Given task 1:
In the forum thread about csf and server load below, what SYNFLOOD_RATE value does the poster say makes the website respond very fast?
Given task 2:
List every csf setting the poster gives in the forum thread about csf and server load, together with its value.

Given passage:
------

I have install csf and with some config server now stable.. load around 5.
BUT the big isuse is : the real user very hard to access website specially from IE browser you can test at xaluan.com, it also timeout some time.
the flowing is config using in csf:
SYNFLOOD = "1"
SYNFLOOD_RATE = "100/s"
SYNFLOOD_BURST = "10"
CONNLIMIT = "80;30"
PORTFLOOD = "80;tcp;70;5"
CT_LIMIT = "29"
other config may same as default
i playing around with this config for a week but still not good..
If increase the rate up to SYNFLOOD_RATE = "140/s" or more.. the website response very fast.. only bad side effect of server load increase so fast, normal 20 and may be up to few hundred in peak time ..
my need is response time fast but load still low.. please help
thanks
ps: server runing nginx frontend, apache, mysql, php ,, the home page has around 70 elements which will cached in browser in fist time access..
my server down random every day 4-5 time cause get high load very quick
There can be many reasons for this. try nice top -c -d 2 from command line and check what process is causing too much load. You can't simply blame csf for that.
Load may get high if the DB disk I/O is high. Its better to install mytop DB monitoring tool in the server and check if that the reason.
For installing mytop use this link http://bloke.org/linux/installing-mytop-on-cpanel/
I hope this will help you to monitor DB load usage

------

Entries provided:
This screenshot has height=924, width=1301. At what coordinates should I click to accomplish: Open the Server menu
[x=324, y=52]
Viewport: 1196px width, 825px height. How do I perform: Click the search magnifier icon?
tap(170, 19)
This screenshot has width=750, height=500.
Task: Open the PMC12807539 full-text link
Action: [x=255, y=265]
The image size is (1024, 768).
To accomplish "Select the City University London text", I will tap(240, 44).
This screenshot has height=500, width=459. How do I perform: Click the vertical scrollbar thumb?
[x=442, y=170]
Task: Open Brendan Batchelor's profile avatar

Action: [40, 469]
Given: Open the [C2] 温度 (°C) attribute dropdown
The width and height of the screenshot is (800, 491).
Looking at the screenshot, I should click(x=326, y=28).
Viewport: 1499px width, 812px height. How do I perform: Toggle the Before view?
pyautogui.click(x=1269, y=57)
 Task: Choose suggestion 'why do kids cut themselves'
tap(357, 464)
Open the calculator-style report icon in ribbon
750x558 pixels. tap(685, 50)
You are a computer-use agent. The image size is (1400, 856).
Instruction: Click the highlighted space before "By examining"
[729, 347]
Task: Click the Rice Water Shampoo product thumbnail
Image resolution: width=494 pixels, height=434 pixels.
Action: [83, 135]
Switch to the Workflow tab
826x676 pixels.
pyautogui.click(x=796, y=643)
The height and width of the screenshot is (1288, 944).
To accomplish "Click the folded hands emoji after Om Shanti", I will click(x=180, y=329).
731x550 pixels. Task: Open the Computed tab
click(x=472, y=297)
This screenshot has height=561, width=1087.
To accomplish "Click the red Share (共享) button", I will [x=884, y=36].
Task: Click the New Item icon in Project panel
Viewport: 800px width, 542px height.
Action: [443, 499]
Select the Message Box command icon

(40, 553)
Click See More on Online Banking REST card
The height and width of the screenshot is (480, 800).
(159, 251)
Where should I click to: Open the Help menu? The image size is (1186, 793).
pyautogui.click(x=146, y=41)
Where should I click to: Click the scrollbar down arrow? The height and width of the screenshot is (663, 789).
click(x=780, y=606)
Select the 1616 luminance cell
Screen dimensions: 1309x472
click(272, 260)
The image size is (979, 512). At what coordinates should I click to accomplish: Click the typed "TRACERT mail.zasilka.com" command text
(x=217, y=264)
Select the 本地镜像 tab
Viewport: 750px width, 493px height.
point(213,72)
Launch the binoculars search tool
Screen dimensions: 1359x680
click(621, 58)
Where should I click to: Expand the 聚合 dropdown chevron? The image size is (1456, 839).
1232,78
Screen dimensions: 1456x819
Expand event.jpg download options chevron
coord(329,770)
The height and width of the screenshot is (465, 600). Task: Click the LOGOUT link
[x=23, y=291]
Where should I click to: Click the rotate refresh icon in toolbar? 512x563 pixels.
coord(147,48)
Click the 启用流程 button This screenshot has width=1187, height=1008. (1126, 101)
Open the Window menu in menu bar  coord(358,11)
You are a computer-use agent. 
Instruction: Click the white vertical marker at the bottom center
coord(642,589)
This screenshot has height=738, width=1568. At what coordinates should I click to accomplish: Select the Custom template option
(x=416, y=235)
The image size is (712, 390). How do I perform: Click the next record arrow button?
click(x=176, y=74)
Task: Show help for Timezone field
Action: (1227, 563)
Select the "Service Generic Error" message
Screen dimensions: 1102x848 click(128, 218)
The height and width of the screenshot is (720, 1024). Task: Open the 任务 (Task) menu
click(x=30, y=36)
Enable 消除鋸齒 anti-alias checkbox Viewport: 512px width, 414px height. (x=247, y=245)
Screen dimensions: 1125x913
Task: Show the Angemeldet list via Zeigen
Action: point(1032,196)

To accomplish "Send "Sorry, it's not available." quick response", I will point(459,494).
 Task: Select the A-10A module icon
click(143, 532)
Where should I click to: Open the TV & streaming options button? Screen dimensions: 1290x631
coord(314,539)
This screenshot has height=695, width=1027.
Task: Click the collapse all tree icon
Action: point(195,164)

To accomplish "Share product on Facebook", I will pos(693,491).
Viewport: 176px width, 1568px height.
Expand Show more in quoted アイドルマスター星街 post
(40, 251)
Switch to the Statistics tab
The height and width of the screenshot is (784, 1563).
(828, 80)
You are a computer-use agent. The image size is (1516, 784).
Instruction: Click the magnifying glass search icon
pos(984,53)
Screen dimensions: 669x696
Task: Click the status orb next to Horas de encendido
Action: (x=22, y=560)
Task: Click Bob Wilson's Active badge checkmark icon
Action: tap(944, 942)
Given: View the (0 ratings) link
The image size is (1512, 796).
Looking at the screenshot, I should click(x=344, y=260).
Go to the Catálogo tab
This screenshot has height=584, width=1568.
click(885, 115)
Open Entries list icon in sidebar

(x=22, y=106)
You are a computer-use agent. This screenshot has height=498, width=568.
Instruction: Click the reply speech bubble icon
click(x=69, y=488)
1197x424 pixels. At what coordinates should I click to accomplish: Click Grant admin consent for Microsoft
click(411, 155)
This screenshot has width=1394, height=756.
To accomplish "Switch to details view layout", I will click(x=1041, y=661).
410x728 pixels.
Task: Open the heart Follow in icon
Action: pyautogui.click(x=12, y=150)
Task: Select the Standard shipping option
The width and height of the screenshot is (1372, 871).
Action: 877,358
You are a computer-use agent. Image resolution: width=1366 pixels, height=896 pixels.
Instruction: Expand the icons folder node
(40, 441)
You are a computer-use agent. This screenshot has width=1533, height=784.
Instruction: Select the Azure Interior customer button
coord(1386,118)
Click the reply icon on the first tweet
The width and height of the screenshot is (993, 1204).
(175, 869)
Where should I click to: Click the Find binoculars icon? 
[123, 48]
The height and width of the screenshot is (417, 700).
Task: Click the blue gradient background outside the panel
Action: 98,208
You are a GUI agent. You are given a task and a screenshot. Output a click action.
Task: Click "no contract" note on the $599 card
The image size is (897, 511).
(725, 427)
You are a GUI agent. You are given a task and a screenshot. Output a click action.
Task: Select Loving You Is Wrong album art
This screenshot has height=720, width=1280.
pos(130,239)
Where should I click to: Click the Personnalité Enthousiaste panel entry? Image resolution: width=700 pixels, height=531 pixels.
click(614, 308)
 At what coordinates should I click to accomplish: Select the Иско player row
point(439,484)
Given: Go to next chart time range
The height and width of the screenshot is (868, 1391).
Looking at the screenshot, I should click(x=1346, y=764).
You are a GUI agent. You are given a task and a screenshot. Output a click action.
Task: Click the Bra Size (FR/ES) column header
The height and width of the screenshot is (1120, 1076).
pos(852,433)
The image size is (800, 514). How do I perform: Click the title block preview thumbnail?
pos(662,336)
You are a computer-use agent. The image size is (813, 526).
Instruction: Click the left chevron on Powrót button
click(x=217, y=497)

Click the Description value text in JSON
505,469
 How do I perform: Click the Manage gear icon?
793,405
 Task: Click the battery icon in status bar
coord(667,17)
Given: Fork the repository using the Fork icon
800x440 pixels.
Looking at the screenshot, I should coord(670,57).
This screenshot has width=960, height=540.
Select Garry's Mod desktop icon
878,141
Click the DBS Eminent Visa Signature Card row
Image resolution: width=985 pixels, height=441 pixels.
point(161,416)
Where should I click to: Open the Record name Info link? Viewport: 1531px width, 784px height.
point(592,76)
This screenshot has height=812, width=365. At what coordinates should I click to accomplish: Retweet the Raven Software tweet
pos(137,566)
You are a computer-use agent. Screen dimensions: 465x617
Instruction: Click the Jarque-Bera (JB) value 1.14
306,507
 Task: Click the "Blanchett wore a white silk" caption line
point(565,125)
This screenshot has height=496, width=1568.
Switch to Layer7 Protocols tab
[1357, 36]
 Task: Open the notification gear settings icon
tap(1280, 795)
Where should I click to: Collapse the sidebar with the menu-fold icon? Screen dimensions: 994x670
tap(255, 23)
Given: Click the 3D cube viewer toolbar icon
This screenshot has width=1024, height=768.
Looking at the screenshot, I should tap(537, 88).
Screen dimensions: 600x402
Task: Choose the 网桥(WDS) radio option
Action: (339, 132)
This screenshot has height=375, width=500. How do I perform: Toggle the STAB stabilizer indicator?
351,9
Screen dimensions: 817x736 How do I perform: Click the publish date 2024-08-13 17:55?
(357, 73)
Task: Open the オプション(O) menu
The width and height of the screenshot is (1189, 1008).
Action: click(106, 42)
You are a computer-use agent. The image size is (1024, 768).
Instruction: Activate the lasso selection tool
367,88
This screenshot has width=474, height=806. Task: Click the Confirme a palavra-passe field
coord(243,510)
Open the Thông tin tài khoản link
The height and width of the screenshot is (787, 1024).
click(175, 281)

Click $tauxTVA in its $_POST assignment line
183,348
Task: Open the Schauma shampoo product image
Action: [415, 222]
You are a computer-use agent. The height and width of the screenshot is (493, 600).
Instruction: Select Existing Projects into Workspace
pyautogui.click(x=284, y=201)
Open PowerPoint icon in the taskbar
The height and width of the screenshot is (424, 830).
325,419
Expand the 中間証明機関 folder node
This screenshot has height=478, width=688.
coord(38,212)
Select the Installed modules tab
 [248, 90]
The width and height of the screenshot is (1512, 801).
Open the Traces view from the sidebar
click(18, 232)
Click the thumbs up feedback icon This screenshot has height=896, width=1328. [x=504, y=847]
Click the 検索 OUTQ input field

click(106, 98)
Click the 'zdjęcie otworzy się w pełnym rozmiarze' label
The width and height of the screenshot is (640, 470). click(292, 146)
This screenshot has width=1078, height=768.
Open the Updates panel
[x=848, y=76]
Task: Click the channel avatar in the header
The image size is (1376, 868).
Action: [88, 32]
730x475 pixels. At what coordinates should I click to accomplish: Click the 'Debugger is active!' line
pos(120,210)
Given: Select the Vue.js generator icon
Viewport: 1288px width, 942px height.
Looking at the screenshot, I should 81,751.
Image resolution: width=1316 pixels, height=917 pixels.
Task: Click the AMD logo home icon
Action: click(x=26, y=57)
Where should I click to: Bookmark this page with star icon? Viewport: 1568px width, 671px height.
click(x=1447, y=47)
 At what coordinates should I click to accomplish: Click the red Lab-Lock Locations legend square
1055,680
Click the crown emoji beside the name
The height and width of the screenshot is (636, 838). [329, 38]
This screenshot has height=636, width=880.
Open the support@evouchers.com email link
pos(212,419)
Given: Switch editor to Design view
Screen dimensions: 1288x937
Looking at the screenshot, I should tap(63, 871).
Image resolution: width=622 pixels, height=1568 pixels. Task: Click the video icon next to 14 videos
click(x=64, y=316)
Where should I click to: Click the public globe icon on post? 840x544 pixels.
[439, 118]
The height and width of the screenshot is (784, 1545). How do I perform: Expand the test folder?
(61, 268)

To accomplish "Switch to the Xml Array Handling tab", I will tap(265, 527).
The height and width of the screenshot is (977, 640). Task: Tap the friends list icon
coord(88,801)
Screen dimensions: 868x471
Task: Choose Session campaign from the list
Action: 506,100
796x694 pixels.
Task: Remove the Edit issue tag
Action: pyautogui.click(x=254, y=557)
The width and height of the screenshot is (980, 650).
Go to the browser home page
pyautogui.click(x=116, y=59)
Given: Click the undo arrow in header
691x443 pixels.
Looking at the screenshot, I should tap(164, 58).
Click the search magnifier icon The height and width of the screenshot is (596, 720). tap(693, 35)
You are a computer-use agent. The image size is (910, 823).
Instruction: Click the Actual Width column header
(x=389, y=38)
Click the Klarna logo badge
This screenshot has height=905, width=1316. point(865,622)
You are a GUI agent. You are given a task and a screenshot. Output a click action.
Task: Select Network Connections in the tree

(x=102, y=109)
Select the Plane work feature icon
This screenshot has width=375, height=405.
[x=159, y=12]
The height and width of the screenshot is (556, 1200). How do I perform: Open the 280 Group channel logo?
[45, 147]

------

Output 1:
A SYNFLOOD_RATE of "140/s" or more makes the website respond very fast.

Output 2:
SYNFLOOD = "1"
SYNFLOOD_RATE = "100/s"
SYNFLOOD_BURST = "10"
CONNLIMIT = "80;30"
PORTFLOOD = "80;tcp;70;5"
CT_LIMIT = "29"